BEGIN Extracted data

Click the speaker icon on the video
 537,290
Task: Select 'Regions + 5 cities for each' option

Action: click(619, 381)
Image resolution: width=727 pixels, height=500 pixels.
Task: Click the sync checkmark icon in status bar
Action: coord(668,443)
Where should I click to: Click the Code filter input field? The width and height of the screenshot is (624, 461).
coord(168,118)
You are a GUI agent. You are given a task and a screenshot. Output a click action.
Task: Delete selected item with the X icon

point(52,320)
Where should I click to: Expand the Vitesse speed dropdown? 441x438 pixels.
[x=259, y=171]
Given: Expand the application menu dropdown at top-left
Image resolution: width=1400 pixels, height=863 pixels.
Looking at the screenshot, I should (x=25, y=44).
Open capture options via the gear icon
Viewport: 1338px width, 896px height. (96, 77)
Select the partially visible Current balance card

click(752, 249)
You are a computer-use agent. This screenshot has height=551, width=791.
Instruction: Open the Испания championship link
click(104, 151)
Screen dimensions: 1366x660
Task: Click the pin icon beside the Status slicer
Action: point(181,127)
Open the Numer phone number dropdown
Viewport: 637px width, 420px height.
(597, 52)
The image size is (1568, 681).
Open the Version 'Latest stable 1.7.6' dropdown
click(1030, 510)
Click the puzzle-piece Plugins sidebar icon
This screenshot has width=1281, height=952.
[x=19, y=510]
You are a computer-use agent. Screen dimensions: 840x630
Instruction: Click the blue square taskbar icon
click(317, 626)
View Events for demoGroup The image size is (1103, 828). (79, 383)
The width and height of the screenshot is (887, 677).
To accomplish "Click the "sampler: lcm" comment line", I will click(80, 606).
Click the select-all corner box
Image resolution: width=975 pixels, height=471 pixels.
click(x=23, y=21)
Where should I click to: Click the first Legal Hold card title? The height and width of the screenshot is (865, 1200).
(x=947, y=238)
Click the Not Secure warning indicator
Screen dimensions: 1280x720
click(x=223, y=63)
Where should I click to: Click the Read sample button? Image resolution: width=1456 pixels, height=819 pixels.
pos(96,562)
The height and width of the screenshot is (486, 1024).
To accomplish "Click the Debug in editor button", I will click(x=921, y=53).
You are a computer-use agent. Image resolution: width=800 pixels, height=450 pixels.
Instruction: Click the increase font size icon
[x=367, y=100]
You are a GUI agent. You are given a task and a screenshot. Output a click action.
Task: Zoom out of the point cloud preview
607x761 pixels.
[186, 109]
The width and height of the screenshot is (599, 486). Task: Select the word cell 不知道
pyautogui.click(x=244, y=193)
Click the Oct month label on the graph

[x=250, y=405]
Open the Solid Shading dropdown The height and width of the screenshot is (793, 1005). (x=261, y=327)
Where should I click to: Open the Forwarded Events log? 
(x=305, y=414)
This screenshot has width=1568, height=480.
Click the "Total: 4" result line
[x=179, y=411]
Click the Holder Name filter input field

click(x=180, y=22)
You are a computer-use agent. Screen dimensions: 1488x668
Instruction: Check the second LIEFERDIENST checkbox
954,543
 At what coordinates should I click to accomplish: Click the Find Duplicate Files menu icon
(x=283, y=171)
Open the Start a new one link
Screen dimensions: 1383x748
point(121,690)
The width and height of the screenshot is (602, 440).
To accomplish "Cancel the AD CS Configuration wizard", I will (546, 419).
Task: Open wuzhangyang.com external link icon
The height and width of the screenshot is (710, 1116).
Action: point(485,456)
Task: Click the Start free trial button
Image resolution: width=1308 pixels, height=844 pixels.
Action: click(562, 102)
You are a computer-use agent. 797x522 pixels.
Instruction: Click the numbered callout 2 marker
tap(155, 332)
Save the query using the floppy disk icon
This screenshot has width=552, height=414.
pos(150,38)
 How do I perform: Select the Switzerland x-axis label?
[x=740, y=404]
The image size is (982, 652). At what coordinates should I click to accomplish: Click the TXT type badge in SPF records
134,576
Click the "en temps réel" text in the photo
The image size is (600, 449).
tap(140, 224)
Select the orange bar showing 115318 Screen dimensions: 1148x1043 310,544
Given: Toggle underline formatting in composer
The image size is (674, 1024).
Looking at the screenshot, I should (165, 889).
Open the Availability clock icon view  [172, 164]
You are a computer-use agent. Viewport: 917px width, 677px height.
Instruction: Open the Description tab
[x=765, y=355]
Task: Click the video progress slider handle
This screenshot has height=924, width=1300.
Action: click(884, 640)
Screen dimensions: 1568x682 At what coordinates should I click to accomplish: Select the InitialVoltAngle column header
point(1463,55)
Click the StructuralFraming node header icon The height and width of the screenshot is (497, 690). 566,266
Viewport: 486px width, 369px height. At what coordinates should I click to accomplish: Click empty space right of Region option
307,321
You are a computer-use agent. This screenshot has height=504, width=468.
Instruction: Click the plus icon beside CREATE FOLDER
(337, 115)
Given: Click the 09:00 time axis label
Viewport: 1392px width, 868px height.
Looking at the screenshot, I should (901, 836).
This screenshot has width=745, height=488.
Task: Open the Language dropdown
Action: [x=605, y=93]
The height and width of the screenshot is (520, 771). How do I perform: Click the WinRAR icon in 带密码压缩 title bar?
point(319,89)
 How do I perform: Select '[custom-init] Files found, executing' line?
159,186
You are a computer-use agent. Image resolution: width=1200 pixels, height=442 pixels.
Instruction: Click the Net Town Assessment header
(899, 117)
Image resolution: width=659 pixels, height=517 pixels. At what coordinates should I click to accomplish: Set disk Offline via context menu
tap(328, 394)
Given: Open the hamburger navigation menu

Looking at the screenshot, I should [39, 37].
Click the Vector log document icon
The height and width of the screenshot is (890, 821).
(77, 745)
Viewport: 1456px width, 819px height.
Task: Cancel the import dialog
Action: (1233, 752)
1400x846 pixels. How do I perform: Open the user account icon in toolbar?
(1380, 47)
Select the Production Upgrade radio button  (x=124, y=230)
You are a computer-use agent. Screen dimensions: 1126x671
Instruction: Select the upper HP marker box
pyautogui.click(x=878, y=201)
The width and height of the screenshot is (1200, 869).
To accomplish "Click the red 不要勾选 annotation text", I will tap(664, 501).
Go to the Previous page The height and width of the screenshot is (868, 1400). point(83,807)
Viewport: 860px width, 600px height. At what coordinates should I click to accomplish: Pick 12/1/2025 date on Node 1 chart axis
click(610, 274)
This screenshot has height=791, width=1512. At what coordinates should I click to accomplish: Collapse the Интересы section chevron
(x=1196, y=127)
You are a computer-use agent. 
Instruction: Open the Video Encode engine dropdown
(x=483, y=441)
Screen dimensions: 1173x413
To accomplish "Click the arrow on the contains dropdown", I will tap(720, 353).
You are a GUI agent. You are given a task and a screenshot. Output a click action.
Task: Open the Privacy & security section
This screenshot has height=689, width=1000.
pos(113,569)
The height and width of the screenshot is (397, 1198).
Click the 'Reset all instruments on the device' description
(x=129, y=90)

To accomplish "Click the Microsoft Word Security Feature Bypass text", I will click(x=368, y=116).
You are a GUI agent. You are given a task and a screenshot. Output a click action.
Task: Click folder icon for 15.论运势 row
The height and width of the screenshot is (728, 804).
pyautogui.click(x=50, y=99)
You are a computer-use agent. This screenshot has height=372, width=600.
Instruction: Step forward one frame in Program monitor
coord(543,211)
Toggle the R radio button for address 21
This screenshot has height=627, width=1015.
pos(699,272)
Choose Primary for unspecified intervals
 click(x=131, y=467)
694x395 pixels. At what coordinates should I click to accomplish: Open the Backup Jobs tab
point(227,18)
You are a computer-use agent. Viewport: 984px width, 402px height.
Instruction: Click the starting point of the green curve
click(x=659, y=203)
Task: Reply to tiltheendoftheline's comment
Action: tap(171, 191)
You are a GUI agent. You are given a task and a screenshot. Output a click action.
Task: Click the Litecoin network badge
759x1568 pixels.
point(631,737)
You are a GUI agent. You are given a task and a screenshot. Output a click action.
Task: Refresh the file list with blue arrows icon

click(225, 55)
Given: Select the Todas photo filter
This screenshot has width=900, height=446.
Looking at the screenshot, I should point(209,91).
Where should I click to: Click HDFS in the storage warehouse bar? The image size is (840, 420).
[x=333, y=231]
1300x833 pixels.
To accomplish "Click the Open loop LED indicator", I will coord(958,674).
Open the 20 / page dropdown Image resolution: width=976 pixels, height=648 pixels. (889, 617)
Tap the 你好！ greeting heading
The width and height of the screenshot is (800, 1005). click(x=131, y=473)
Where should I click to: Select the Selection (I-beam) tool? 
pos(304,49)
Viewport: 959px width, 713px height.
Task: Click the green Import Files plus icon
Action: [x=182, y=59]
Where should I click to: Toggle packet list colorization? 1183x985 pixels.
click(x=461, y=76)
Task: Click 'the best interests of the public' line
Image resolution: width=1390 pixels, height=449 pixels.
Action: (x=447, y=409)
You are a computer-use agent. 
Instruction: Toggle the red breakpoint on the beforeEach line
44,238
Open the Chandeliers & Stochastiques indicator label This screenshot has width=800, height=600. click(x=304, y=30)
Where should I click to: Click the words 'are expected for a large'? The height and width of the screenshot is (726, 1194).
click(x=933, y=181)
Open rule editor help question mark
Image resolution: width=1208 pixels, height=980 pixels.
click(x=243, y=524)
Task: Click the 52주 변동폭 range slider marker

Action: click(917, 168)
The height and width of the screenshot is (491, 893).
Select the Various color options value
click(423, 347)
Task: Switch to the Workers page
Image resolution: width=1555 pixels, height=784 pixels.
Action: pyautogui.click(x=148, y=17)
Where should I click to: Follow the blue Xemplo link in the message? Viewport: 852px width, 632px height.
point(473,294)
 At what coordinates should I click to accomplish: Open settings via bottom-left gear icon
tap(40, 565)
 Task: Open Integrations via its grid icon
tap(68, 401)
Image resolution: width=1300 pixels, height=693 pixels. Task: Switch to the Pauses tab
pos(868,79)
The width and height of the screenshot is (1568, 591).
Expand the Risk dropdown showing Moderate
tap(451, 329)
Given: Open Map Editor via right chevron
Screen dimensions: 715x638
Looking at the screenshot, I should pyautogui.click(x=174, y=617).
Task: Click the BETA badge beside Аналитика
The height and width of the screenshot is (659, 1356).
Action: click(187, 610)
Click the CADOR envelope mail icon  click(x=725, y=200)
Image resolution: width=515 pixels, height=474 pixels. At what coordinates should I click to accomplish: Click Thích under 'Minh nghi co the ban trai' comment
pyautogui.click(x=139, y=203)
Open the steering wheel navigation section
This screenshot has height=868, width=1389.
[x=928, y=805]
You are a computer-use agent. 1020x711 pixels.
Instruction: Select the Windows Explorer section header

END Extracted data

→ **What this task involves**
Go through the entries and filter for lines holding the word "indicator"; copy each match.

→ **The answer**
Click the Not Secure warning indicator
To accomplish "Click the Open loop LED indicator", I will coord(958,674).
Open the Chandeliers & Stochastiques indicator label This screenshot has width=800, height=600. click(x=304, y=30)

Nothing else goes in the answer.